■ **Your objective**
Determine the count of lines in the data below that include the word "product", and give nothing besides it.

■ **Source data**
● ● ●

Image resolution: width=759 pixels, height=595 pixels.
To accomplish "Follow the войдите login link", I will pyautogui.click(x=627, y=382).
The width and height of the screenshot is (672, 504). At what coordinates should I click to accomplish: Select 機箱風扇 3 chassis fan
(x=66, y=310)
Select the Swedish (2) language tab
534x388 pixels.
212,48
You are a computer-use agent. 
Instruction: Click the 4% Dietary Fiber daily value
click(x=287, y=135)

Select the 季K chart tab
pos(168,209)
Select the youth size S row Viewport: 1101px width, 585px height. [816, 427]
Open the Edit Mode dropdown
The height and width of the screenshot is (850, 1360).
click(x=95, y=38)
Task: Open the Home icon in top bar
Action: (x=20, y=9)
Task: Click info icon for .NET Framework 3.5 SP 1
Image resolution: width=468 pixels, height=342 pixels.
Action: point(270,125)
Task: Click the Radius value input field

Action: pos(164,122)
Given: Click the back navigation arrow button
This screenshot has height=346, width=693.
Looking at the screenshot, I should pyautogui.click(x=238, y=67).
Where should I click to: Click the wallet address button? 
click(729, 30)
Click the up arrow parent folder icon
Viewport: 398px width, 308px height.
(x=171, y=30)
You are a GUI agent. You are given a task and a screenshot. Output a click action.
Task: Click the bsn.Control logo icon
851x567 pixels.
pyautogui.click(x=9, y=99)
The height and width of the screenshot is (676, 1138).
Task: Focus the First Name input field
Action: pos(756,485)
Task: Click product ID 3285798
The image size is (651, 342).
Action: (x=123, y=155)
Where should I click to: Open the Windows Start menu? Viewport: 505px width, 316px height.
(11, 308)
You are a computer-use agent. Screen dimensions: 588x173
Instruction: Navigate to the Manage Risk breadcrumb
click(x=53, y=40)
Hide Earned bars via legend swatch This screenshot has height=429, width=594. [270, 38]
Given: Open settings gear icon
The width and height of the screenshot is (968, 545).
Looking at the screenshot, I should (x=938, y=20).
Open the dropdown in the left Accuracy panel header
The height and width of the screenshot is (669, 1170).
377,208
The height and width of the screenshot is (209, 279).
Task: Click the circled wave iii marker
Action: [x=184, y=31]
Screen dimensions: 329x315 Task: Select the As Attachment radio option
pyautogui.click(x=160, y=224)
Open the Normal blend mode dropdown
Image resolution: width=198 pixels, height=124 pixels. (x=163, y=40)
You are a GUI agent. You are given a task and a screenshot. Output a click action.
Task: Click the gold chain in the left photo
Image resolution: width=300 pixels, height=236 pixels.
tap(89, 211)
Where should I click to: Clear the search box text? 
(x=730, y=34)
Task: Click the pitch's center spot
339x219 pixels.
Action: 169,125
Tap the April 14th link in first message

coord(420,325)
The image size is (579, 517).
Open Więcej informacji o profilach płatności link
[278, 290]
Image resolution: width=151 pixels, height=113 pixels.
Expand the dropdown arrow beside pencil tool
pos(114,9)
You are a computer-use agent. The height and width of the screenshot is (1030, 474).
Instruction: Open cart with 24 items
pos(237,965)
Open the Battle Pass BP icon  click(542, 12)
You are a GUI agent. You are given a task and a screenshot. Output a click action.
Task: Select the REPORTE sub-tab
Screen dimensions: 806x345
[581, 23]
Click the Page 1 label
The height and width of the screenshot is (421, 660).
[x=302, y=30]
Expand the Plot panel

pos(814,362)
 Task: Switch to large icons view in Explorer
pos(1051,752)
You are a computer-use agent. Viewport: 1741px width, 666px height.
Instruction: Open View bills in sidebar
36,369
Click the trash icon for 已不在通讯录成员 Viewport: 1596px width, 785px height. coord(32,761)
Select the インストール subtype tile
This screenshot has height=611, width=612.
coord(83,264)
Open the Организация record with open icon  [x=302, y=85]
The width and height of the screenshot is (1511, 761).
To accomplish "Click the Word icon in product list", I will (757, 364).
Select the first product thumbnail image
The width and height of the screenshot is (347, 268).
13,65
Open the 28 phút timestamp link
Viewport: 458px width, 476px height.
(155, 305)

● ● ●

■ **Exercise result**
3